Ter, 07/08/2007 - 10:39
Em Maio deste ano, a DREN começou com os trabalhos de um novo módulo, levantando um autêntico braço de ferro entre os proprietários da casa e o Ministério da Educação. O diferendo chegou, através de carta, ao gabinete do primeiro – ministro, José Sócrates, e a todos os grupos parlamentares com assento na Assembleia da República e entidades locais.
Ao que foi possível apurar, o edifício, em fase avançada de construção, terá uma altura de cerca de nove metros e está a ser construído nas traseiras da casa, o que não agrada a de Carlos e Marina Afonso. “Vai prejudicar a nossa propriedade, pois, além da consequente desvalorização existem outros entraves, como o bloqueio da luz do sol e falta de ventilação do edifício, aliados à privação das vista da paisagem”, argumentam os responsáveis.
Face a esta situação, os proprietários do imóvel garantem que já tentaram por diversas vezes conseguir uma audiência com a DREN para debater o assunto, mas, até ao fecho desta edição, não obtiveram qualquer resposta.
DREN explica que obra é financiada com fundos comunitários, pelo que não existem irregularidades
Por seu lado, Vasco Freitas, da DREN, já fez saber que não há nenhuma irregularidade no processo e que tudo está de acordo com a lei, uma vez que se trata de um projecto financiado por fundos comunitários.
“O projecto requalificação da Escola EB-2-3-F de Mogadouro foi discutido em conjunto com os técnicos da DREN e da Câmara Municipal numa reunião, em que, também, foi debatido o projecto do novo módulo”, explicou Vasco Freitas.
A DREN garante, ainda, que os “afastamentos entre o novo edifício escolar a vivenda respeitam a lei” não havendo, por isso, irregularidades ao nível da construção.
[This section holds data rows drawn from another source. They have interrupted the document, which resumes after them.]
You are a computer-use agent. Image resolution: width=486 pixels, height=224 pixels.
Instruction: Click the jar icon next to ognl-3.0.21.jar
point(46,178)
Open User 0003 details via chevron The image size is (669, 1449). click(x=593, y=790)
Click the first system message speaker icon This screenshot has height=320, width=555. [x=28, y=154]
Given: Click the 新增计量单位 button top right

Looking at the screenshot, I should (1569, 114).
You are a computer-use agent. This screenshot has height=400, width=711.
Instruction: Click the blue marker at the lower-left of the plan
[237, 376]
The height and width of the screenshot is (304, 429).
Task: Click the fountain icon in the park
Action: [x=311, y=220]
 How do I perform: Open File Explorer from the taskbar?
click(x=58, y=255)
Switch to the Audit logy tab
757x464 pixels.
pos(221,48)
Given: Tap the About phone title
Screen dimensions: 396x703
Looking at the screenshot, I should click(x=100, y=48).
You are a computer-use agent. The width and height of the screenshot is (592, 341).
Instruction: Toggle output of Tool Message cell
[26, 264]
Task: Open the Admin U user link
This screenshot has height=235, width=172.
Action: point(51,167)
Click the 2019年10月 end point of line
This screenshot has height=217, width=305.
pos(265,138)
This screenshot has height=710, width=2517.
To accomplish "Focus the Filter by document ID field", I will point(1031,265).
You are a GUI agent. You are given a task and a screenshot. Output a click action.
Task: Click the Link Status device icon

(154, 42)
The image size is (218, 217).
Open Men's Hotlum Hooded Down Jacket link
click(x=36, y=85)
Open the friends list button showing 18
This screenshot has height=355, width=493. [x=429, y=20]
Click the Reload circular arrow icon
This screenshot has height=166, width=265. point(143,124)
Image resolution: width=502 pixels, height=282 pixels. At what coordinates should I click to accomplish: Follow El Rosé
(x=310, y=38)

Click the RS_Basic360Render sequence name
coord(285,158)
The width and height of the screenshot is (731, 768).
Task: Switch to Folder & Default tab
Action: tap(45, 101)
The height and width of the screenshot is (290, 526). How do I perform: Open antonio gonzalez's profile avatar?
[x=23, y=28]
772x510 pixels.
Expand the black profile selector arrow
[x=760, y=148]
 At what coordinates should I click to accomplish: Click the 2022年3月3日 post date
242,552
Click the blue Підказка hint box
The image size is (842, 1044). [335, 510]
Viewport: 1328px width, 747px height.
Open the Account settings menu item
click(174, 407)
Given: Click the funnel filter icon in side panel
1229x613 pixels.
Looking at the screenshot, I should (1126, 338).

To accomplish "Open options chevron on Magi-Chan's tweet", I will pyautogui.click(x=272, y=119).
Já a CMM alega que não teve conhecimento do projecto por parte da DREN. “O que está em causa é um projecto de arquitectura do qual a Câmara não tem conhecimento, apesar da construção estar a ser efectuada em terrenos da autarquia sem haver uma autorização prévia para o efeito”, garantiu o presidente da CMM, Morais Machado, que rejeita qualquer responsabilidade em todo o processo.